▶ GIVEN TEXT
- - - - - - -
Answer： For n=0: ∫ ln(x) dx = x ln(x) - x + C For n=1: ∫ x ln(x) dx = (x^2 / 2) ln(x) - (x^2 / 4) + C For n=2: ∫ x^2 ln(x) dx = (x^3 / 3) ln(x) - (x^3 / 9) + C For n=3: ∫ x^3 ln(x) dx = (x^4 / 4) ln(x) - (x^4 / 16) + C

General Rule: ∫ x^n ln(x) dx = (x^(n+1) / (n+1)) [ln(x) - 1/(n+1)] + C

Test for n=4: ∫ x^4 ln(x) dx = (x^5 / 5) [ln(x) - 1/5] + C = (x^5 / 5) ln(x) - (x^5 / 25) + C

Explain This is a question about finding patterns in mathematical formulas, especially with integrals . The solving step is: First, the problem asked us to pretend we used a super-smart calculator (a "computer algebra system") to find the answer for a few specific numbers, n=0, 1, 2, and 3. This type of problem, involving something called "integrals," is like figuring out the total amount or area under a curve. For these problems with x to a power and ln(x), we use a special trick called "integration by parts" (which the super-smart calculator does for us!).
- - - - - - -
▶ DATA

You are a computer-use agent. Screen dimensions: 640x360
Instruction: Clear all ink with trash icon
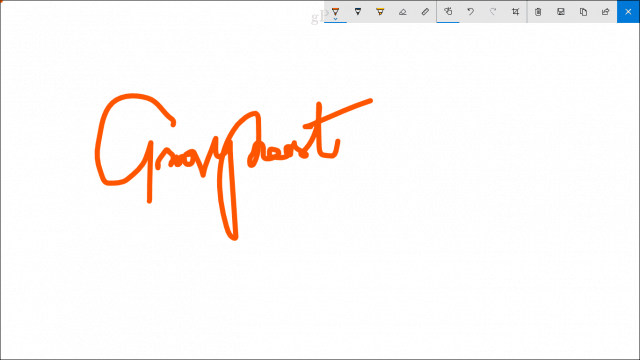click(538, 12)
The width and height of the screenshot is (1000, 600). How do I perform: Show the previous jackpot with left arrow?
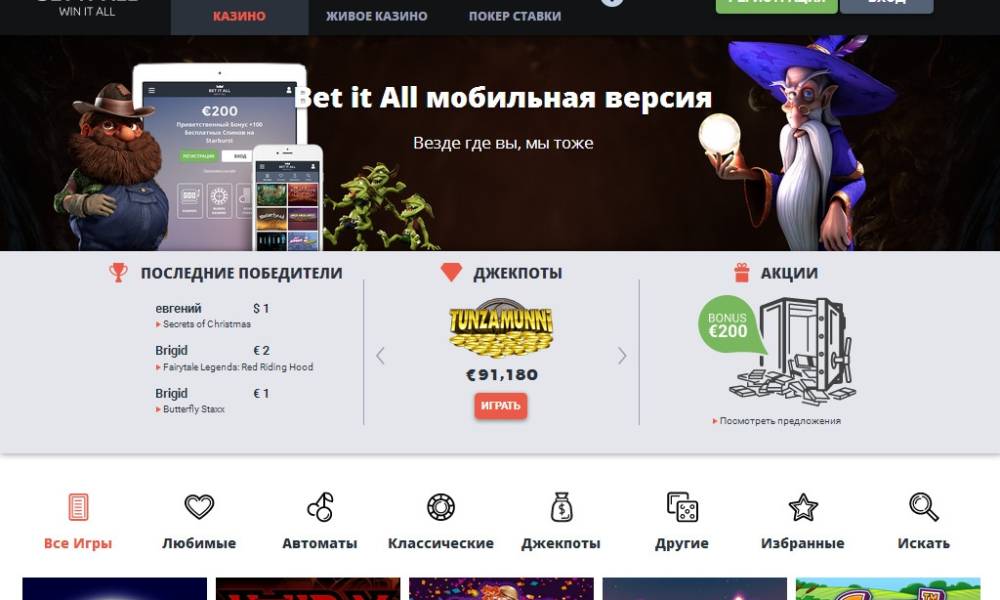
- - - - - - -
▶ STATED PROBLEM 1
Update the explanation of integrating x^n ln(x): begin at the words "Test for n=4: ∫", stop after "does for us!).", and replace "super-smart calculator" with "powerful calculator" throughout that stretch.
▶ STATED PROBLEM 2
Write what comes next in the explanation of integrating x^n ln(x), starting after its last sentence.

▶ RIGHT ANSWER 1
Test for n=4: ∫ x^4 ln(x) dx = (x^5 / 5) [ln(x) - 1/5] + C = (x^5 / 5) ln(x) - (x^5 / 25) + C

Explain This is a question about finding patterns in mathematical formulas, especially with integrals . The solving step is: First, the problem asked us to pretend we used a powerful calculator (a "computer algebra system") to find the answer for a few specific numbers, n=0, 1, 2, and 3. This type of problem, involving something called "integrals," is like figuring out the total amount or area under a curve. For these problems with x to a power and ln(x), we use a special trick called "integration by parts" (which the powerful calculator does for us!).

▶ RIGHT ANSWER 2
Here's what the "super-smart calculator" would tell us for each n:

For n=0: The integral of x^0 * ln(x) (which is just ln(x)) is x ln(x) - x.
For n=1: The integral of x^1 * ln(x) (which is x ln(x)) is (x^2 / 2) ln(x) - (x^2 / 4).
For n=2: The integral of x^2 * ln(x) is (x^3 / 3) ln(x) - (x^3 / 9).
For n=3: The integral of x^3 * ln(x) is (x^4 / 4) ln(x) - (x^4 / 16).

Next, we look for a pattern! See how the numbers change with n?

The power of x in the first part (and second part) is always n+1. So for n=0, it's x^1. For n=1, it's x^2, and so on.
The number under the x (the denominator) in the first part is also n+1.
The number under x in the second part is always (n+1) squared. Like for n=1, the second part has x^2/4 where 4 is 2^2 (which is (1+1)^2). For n=2, it's x^3/9 where 9 is 3^2 (which is (2+1)^2).

So, putting it all together, the general rule looks like this: The integral of x^n ln(x) is (x^(n+1) / (n+1)) * ln(x) - (x^(n+1) / (n+1)^2). We can make it look a bit neater by factoring out the common part: (x^(n+1) / (n+1)) * (ln(x) - 1/(n+1)). Don't forget to add + C at the end, which is a constant we always include when doing integrals!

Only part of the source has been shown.